The x-axis is the protocol option (0-6) and the y-axis is the execution time
for 12 timesteps of PSTSWM using the standard benchmark problem case
(global steady state nonlinear zonal geostrophic flow).
Each x-axis tick mark will have results for unordered, unordered/overlap;
ordered, and ordered/overlap protocols. Some of the algorithms have results
presented for different degrees of overlap, with overlap indicating a
modest degree of overlap and OVERLAP indicating the maximum possible.
The ringpipe algorithm also has additional send-ahead,
send-ahead/overlap, and send-ahead/OVERLAP options, in which the message send
and message receive are separated by significant computation.
Three separate experimental results are presented
for each transpose algorithm. The second uses a Px1 decomposition,
representing the parallel Fourier transform. The other two use a 1xP
decomposition, representing a parallel Legendre transform, but where the
first assumes a distributed parallel Fourier transform while the other
assumes a transpose parallel Fourier transform.
Note that these three transpose experiments differ primarily
in the size of the messages being transmitted.
Statistics summarizing the data are presented below each plot:
minimum observed runtime
three protocols with minimum runtimes (in order)
measures of "spread" of runtimes:
relative difference between mean and minimum
relative difference between median and minimum
relative difference between maximum and minimum
measures of sensitivity to choice of protocol:
number of protocols whose runtimes are within 1% of minimum
number of protocols whose runtimes are within 5% of minimum
number of protocols whose runtimes are within 25% of minimum
A summary of the results is also provided for each platform and
message-passing library combination. For each parallel algorithm, we indicate
the best protocols,
the importance of chosing good protocols
(looking at the performance variation caused by varying the
communication protocols and at the number of protocols with runtimes
near the optimal values), and
the differences between the results in Experiments A, B, and C.
If contention and process placement do not have significant impact on
performance, than the Experiment B and C results will show the same optimal
protocols but less relative variation than Experiment A. (Experiments B and C
will have increased runtime compared to A, due to the communication costs
arising from the fixed parallel algorithm).
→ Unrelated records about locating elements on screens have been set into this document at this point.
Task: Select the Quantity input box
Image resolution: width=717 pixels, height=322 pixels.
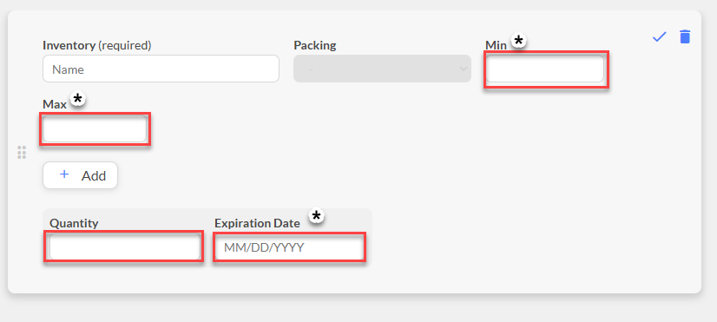Action: pyautogui.click(x=124, y=246)

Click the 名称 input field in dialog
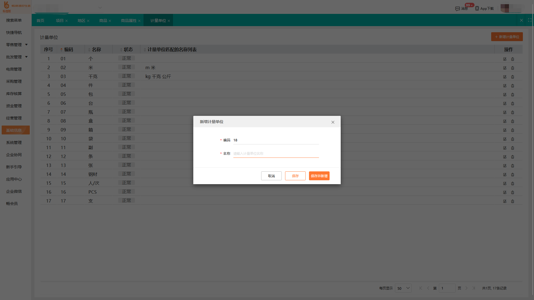pyautogui.click(x=275, y=154)
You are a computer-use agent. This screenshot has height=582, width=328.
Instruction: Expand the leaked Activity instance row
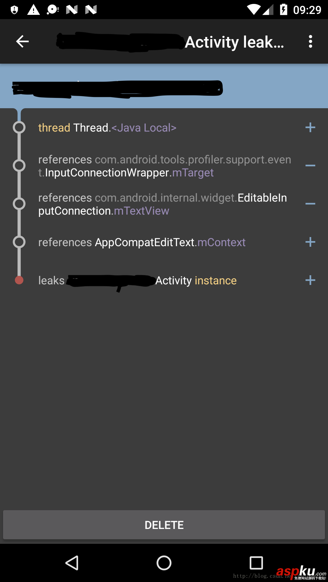click(x=310, y=280)
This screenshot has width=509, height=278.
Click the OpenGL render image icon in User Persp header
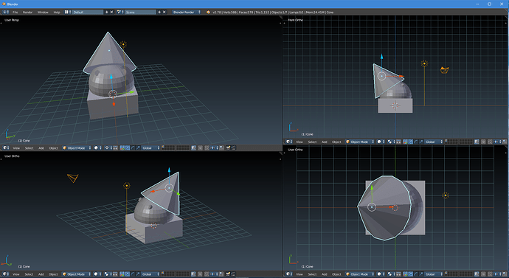point(228,148)
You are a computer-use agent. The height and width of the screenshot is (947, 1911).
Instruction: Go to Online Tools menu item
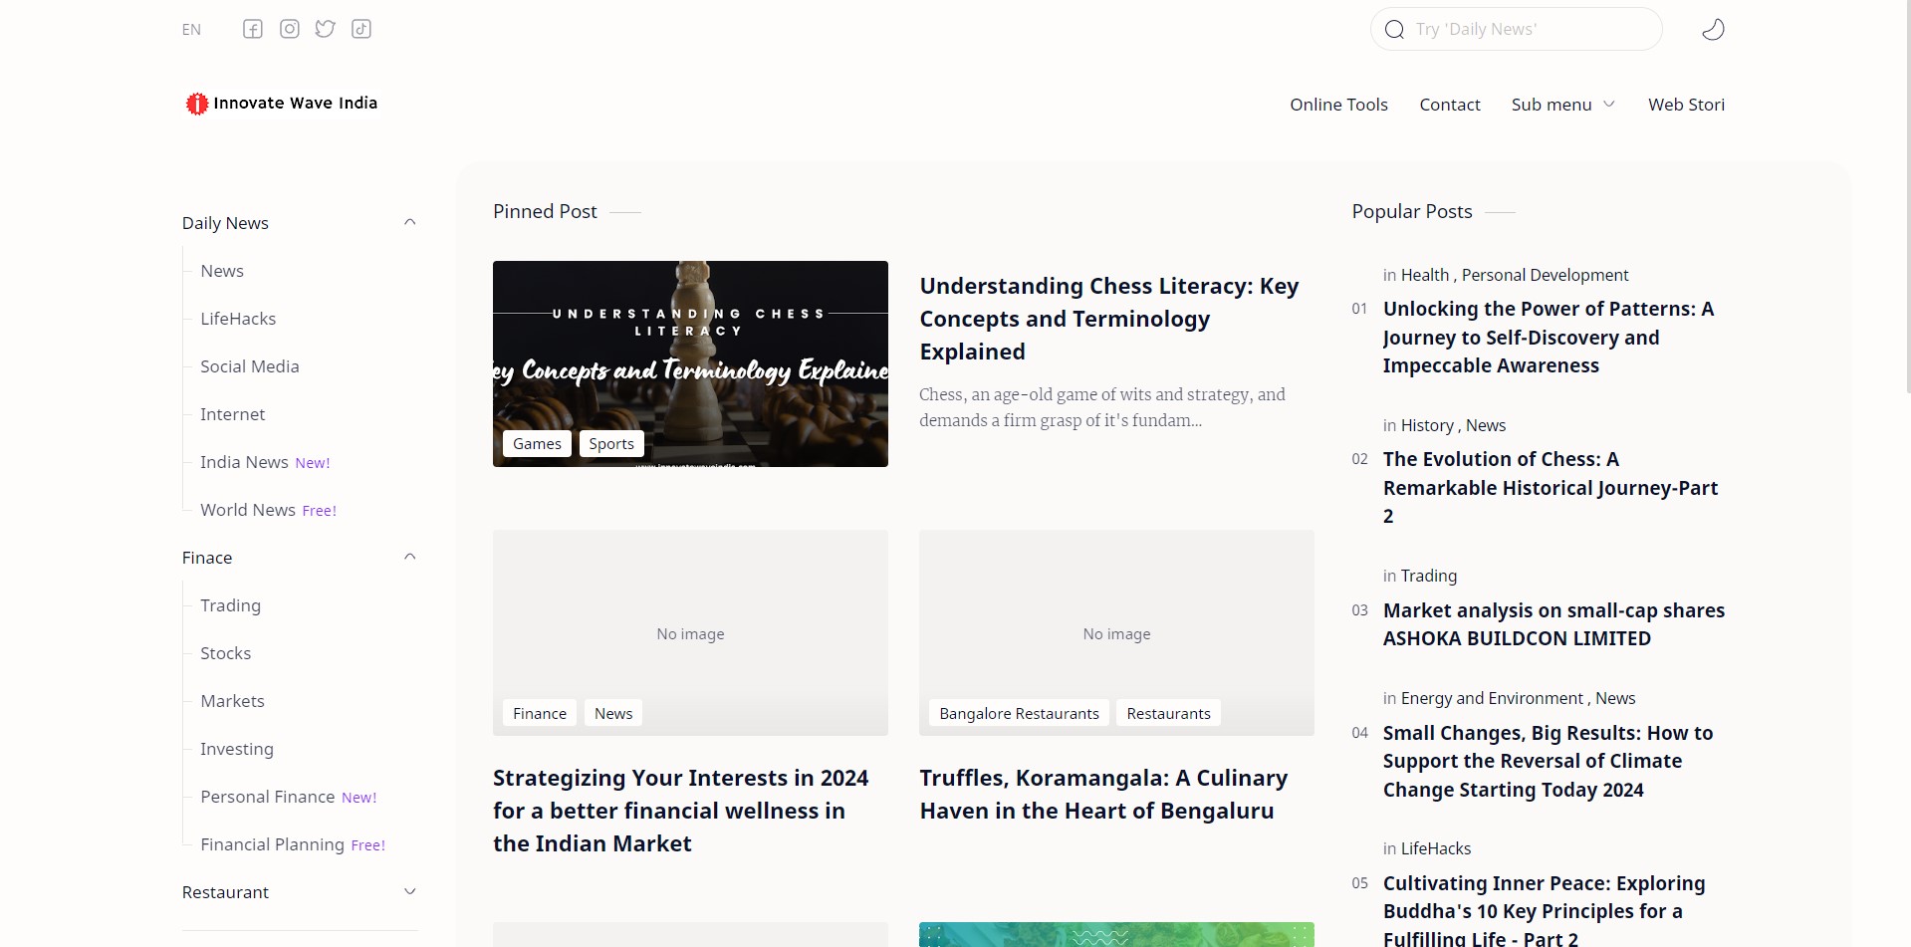point(1338,105)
If contention or process
placement are important, then the performance variablity may increase
for Experiments B and C, or the optimal protocols may differ between
Experiments A, B, and C.
If results for more than one message-passing library are provided for a
given platform, then performance differences between the libraries are
discussed. In particular, we compare the optimal protocols, the
sensitivity to choice of protocol, and the sensitivity to contention and
process placement.
Note that timings are for the entire code, and that percentage differences in
communication costs will generally be much higher than the percentage
differences in total runtime reported for comparable tests cases.
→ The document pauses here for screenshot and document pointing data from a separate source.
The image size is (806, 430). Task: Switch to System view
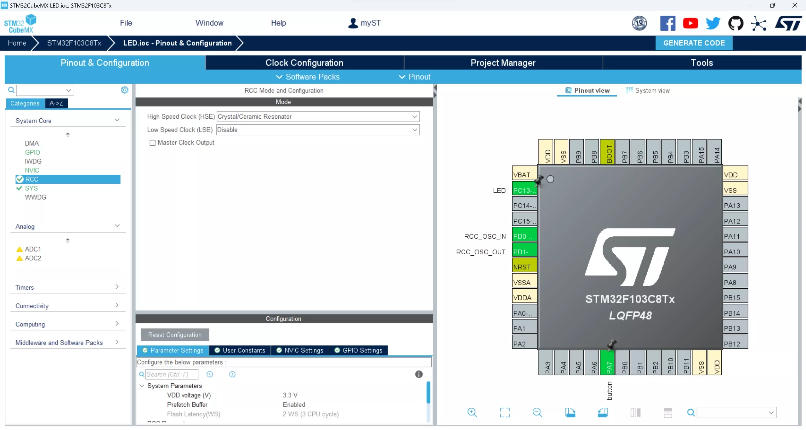coord(648,91)
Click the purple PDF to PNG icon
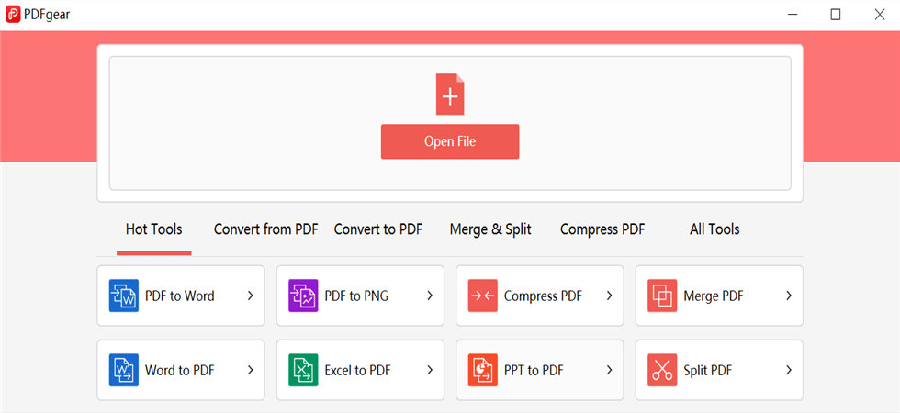The height and width of the screenshot is (413, 900). (303, 296)
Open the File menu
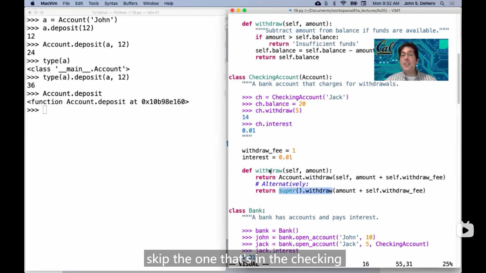 pos(66,3)
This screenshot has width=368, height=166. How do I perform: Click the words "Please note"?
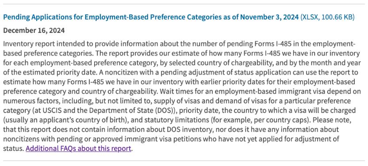point(333,119)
Changing the communication protocols does not change the complexity of the
runs and does not significantly change the total amount of data moved.
What is affected is the number and order of handshaking messages, and whether
bidirectional bandwidth or communication/computation overlap are attempted.
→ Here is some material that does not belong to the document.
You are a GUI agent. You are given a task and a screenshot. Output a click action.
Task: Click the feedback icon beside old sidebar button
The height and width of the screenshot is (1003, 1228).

The one case where the computation may be affected is the distributed FFT
dfft. In order to exploit overlap, the block FFT is divided into two
blocks. On some machines and with some problem granularities, transforming
two small blocks results in a higher computational rate than transforming a
single large block. This should be taken into account when comparing
dfft protocols.
Also note that when comparing between platforms, the sensitivity is a strong
function of the communication/computation ratio, and a platform
with a slow processor may show significantly less performance sensitivity
than one with a fast processor. Thus high performance sensitivity to the
communication protocol is more of a feature than a bug, but it is a feature
that should be recognized if goos performance is to be achieved.